#### GOAL OF THE EXERCISE:
Resume the passage quoting Hightower on the two-party system, continuing it from its last sentence.

(DOCUMENT PASSAGE)

Asked about his strategy for the next four years and possible ways around the sideshow of the two-party system, Hightower said, “My strategy is to run my mouth, basically … and to try to encourage this citizen uprising and unity among the progressive movements that are already out there, as I indicated. But there is a way around the sideshow of the two-party system. One is insurgency within the Democratic party – people like Chellie Pingree and Nutting and others in this country who are within that party and are proudly attached to the Populist principles and constituencies that made this party what it is. The other way I come to it as an old-time Democrat out of Texas – I was elected two times in Texas as a Democrat; they’re still laughing about it down there, but nonetheless, there I was asserting those Populist principles. But those of you who aren’t comfortable, being there, there is the Green Party, there’s the Working Families Party, there’s the New Party, there’s the Labor Party, there are progressive alternatives for you. All that I say to you is, don’t be mad at each other. Don’t be mad at somebody ’cause they’re more comfortable being in the Democratic Party or somebody’s more comfortable being in the Green Party. We’ll all get together later and decide what to call it. Let’s just right now get together and take progressive action, get behind politicians who stand for us, no matter what party that they’re in. That’s got to be the key. If they stand for us, then we can stand for them.”

(End DOCUMENT PASSAGE)
(DATA FOR ANALYSIS)

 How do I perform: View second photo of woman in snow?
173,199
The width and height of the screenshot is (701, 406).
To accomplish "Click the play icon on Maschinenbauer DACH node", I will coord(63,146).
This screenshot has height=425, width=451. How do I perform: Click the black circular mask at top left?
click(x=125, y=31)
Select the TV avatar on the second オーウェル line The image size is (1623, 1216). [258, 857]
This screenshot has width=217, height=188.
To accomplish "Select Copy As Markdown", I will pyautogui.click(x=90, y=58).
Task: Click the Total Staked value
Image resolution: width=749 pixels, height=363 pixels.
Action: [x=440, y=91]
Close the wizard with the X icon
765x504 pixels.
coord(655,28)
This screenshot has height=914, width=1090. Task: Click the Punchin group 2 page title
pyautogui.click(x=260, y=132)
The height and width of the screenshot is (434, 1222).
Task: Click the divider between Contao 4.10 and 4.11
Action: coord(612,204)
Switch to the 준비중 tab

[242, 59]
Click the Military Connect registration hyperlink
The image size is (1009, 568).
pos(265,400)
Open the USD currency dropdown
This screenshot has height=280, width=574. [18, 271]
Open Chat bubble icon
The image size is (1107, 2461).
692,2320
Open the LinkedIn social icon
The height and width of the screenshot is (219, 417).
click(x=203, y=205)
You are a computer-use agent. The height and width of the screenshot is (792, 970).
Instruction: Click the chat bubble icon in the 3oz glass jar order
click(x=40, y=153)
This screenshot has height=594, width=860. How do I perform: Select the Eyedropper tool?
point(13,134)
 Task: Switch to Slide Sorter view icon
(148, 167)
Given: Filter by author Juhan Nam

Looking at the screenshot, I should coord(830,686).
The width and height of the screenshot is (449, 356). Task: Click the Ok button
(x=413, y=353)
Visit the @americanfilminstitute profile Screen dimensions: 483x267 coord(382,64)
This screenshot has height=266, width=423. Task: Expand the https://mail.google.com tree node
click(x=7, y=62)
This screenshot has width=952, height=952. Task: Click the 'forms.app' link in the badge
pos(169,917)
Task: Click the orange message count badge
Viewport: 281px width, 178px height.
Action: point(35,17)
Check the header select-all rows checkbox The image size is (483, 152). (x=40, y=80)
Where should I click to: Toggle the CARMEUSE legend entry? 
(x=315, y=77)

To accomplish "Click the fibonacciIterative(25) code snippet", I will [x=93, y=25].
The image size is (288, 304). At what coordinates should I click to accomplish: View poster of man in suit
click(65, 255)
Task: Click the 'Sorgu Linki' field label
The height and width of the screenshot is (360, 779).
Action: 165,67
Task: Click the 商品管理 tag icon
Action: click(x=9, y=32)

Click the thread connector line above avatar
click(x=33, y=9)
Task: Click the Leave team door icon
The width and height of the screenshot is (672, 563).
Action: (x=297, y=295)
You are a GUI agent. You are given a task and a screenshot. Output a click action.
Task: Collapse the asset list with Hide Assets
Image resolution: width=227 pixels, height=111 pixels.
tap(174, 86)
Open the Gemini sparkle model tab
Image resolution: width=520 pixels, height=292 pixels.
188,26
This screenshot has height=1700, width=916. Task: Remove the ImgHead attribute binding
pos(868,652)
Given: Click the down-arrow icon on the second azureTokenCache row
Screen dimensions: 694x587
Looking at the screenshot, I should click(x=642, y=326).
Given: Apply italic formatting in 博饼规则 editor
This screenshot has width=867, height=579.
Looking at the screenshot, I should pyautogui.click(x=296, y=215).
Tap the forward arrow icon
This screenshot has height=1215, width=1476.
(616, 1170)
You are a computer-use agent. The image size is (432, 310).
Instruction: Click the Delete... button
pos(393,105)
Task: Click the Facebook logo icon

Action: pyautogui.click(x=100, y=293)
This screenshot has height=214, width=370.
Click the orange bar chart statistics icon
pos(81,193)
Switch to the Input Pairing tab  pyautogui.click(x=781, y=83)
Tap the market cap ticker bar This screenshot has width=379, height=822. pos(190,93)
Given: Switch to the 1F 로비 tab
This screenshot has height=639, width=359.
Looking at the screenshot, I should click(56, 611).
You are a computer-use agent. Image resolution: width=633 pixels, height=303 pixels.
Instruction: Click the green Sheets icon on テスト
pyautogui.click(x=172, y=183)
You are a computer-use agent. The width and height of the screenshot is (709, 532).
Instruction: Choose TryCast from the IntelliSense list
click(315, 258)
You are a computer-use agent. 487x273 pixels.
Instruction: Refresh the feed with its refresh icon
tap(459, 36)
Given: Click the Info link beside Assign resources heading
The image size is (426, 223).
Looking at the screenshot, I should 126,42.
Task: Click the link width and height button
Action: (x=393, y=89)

(End DATA FOR ANALYSIS)

#### RESPONSE AREA:
On what, Hightower was asked, did he base his notion that Congress was part of the effort to stifle protest? “To begin with, it’s not legislation that I know of right now, rather it is the climate that they are creating, including lusty cheering by members of both parties when George Bush two nights ago proposed the Office of Homeland Security be imposed on us, and the implication of all of this effort being that this is not a time for any division. And the Congress itself, including Democrats, stepping back and saying, Well, we can’t even argue with the President on this, even on something like Star Wars. Yesterday the U.S. Senate approved money for Star Wars with the support of the Democrats, because, they said, we can’t oppose this missile defense shield in this time of crisis, even though of course this had nothing to do with what happened to the World Trade Center and the Pentagon, and, in fact, a friend of mine suggested we might better do a box cover shield than a missile defense shield … but whatever. Insanity rules at this moment. There’s a compulsion to do something, even if it is something stupid. I see this effort in terms of dampening … it’s not legislative … but … it can become legislative if we don’t stand up.”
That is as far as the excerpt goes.